Exercise: A line counts if it contains the word "will" at least once. State how many such lines the records contain, giving the number alone.

Records shown:

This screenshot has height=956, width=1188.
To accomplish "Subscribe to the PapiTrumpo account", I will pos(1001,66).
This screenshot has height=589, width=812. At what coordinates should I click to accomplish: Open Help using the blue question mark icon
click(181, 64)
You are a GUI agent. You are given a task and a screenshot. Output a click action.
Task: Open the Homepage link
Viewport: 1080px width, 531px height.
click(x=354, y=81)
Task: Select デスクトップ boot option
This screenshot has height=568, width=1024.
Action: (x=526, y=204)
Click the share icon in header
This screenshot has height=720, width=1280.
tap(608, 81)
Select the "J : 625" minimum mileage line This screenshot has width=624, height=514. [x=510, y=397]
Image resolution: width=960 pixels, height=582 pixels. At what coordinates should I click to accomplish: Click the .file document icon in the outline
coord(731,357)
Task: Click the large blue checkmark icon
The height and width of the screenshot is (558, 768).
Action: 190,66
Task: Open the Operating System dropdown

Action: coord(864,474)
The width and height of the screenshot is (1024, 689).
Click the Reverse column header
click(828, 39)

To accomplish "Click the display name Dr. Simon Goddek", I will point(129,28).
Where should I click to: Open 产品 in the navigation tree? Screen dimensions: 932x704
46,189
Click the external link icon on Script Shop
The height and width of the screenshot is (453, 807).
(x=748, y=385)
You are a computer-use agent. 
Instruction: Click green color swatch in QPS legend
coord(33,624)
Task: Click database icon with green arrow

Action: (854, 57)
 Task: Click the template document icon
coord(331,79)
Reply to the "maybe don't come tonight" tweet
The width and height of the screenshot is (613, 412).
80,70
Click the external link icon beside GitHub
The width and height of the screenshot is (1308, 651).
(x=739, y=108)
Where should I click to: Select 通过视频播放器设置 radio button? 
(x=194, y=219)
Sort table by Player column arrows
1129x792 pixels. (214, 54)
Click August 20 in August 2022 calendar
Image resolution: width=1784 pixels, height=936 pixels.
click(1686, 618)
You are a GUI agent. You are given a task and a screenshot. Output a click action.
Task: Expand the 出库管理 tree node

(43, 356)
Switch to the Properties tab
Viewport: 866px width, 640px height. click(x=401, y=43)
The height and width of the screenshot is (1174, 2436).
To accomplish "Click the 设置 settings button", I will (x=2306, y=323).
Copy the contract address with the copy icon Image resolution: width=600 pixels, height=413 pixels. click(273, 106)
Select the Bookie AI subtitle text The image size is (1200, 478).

Answer section: 3